SLAck: Semantic, Location, and Appearance Aware Open-Vocabulary Tracking¶

Conference: ECCV 2024
arXiv: 2409.11235
Code: https://github.com/siyuanliii/SLAck
Area: Video Understanding
Keywords: Open-vocabulary tracking, multi-object tracking, semantic-aware association, spatial-temporal object graph, feature fusion

TL;DR¶

SLAck proposes to uniformly fuse three cues—semantics, location, and appearance—during the early association stage of multi-object tracking. By learning implicit motion priors and cross-cue synergy through a lightweight Spatial-Temporal Object Graph (STOG), it avoids heuristic post-processing rules and significantly improves the tracking performance of novel categories on open-vocabulary MOT and TAO TETA benchmarks.

Background & Motivation¶

Multi-Object Tracking (MOT) is traditionally limited to a few categories such as pedestrians and vehicles. Open-vocabulary tracking extends tracking to hundreds of categories, but also introduces major challenges—appearances, behaviors, and motion patterns differ wildly across different categories.

Three Limitations of Prior Work:

Motion Cues (Kalman Filter): Relies on linear motion assumptions, which are effective in pedestrian/vehicle scenarios, but severe failures occur in open-vocabulary scenarios where object motion is highly non-linear (e.g., running animals, tumbling objects).

Appearance Cues (Pure Appearance Matching): State-of-the-art methods (e.g., OVTrack, MASA) primarily rely on appearance similarity, which suffers from issues like sensitivity to occlusion, confusion of similar-looking targets, and overfitting to base classes.

Semantic Cues: Existing methods either entirely ignore semantics or only use them heuristically at the final stage via hard grouping (same-class association) or soft grouping, which performs poorly under unstable classification in open-vocabulary scenarios.

Key Challenge: Different cues have their own strengths and weaknesses, but existing hybrid methods fuse them at the finalized association stage via heuristic rules (e.g., weighted average of IoU matrix and appearance matrix). This late fusion fails to learn the synergistic relationships among cues.

Key Insight: Motion patterns are highly correlated with semantic categories—if a model learns the motion patterns of horses during training, it can transfer this knowledge to unseen zebras through semantic similarity. This implies that the joint modeling of semantics and motion is crucial for generalization to novel categories.

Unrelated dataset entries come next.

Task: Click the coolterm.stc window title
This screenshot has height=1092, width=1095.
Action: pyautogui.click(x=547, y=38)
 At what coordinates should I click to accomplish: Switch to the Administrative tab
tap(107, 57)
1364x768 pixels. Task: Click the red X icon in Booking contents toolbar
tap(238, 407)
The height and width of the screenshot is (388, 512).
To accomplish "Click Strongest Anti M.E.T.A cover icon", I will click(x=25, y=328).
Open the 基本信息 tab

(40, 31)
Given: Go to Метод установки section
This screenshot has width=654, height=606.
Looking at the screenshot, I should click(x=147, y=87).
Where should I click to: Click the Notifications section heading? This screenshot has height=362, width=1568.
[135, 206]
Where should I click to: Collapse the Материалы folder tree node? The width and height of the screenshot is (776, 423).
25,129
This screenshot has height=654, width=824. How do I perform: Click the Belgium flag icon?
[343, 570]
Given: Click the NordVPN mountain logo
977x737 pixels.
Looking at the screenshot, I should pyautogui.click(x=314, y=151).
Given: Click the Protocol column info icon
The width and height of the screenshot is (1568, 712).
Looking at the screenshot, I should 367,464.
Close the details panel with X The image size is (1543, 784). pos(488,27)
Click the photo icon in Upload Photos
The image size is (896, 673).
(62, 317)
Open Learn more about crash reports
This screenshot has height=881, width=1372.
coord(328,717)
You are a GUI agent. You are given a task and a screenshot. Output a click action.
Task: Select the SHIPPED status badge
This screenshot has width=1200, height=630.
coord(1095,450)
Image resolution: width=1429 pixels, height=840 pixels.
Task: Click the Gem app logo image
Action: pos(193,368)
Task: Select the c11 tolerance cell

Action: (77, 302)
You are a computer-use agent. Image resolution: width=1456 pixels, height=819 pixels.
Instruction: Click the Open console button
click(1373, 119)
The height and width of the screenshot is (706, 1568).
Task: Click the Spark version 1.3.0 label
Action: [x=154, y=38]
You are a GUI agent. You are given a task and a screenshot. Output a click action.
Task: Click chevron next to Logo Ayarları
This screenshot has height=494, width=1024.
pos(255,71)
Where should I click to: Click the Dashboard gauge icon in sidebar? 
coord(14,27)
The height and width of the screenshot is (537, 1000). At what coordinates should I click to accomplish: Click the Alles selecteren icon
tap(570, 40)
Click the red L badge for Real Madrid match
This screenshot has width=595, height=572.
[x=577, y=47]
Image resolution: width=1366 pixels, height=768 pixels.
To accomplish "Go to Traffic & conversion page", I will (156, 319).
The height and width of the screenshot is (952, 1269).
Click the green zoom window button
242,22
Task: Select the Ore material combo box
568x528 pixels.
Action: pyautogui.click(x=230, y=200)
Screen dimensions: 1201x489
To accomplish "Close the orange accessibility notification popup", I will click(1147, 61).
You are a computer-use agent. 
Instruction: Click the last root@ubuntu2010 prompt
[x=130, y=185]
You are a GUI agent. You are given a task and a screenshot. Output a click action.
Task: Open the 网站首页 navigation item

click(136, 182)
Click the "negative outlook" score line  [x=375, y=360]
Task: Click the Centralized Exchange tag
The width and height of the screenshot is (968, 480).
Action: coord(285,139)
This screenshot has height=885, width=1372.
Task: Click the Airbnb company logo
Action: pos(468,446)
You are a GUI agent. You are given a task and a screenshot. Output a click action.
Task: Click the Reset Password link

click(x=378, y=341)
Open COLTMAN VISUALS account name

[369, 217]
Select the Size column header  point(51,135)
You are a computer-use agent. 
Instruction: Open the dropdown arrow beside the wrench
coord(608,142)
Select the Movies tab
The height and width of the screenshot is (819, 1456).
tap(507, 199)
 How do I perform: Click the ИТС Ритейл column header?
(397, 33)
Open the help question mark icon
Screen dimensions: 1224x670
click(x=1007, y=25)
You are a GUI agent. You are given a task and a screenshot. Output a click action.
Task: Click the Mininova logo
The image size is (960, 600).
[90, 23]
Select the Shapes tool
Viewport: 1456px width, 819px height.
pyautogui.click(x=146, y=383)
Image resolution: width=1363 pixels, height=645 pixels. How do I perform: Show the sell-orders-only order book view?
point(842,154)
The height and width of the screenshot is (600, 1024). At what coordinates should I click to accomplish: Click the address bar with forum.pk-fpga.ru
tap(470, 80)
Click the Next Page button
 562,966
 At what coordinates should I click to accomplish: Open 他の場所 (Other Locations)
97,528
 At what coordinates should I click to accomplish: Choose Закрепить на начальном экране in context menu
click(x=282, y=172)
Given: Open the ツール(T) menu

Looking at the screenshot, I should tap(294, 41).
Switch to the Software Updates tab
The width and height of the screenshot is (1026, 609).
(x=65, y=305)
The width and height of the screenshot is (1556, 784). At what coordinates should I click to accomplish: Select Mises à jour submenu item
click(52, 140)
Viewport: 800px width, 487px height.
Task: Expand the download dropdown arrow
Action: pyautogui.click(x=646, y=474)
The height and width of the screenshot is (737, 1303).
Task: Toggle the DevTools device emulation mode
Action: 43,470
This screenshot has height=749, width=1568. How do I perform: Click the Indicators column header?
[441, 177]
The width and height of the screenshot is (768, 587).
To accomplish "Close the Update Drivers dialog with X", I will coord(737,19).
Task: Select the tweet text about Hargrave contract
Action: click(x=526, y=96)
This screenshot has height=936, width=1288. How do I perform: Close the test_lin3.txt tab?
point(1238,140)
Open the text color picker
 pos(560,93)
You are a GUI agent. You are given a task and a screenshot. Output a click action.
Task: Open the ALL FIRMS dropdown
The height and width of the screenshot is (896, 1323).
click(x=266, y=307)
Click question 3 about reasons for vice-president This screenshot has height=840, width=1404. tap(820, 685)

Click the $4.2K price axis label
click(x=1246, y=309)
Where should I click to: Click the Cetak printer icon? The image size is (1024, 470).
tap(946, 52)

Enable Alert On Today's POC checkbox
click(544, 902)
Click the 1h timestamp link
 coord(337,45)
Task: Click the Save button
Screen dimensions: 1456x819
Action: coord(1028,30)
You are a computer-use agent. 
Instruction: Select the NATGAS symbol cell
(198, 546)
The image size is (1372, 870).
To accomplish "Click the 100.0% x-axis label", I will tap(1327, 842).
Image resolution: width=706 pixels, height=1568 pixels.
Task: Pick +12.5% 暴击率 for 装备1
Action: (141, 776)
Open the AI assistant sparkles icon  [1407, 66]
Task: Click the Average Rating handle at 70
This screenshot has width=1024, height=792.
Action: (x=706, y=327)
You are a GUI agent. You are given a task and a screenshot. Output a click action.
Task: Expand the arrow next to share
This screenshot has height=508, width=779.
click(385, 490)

Core Idea: Uniformly fuse semantic, location, and appearance cues in the early stage of association, replacing heuristic post-processing with a learnable spatial-temporal object graph to end-to-end optimize and yield a single association matrix.

Method¶

Overall Architecture¶

SLAck is built on top of a pre-trained open-vocabulary detector. The pipeline consists of three steps: (1) extracting three embeddings—semantic, location, and appearance—from the frozen detector; (2) fusing them via feature summation into a unified representation, which is then fed into the Spatial-Temporal Object Graph (STOG); (3) STOG modeling object dynamics via intra-frame self-attention and inter-frame cross-attention, ultimately outputting an association matrix trained end-to-end using a differentiable Sinkhorn algorithm.

Key Designs¶

Three-Cue Extraction Head (Semantic / Location / Appearance Head):
- Function: Extract three complementary target descriptors from the frozen detector.
- Mechanism:
  - Semantic Head: Uses the class embeddings from the CLIP-aligned RCNN classification head, projected through a 5-layer MLP to obtain the semantic embedding \(E_{\text{sem}}\). This allows configuration for novel categories without retraining.
  - Location Head: Normalizes bounding box coordinates—using the image center as the origin and 70% of the maximum dimension as the scaling factor: \(\left(\frac{x_{\min} - W/2}{s}, \frac{y_{\min} - H/2}{s}, \frac{w}{s}, \frac{h}{s}\right)\), then projected via MLP to the location embedding \(E_{\text{loc}}\).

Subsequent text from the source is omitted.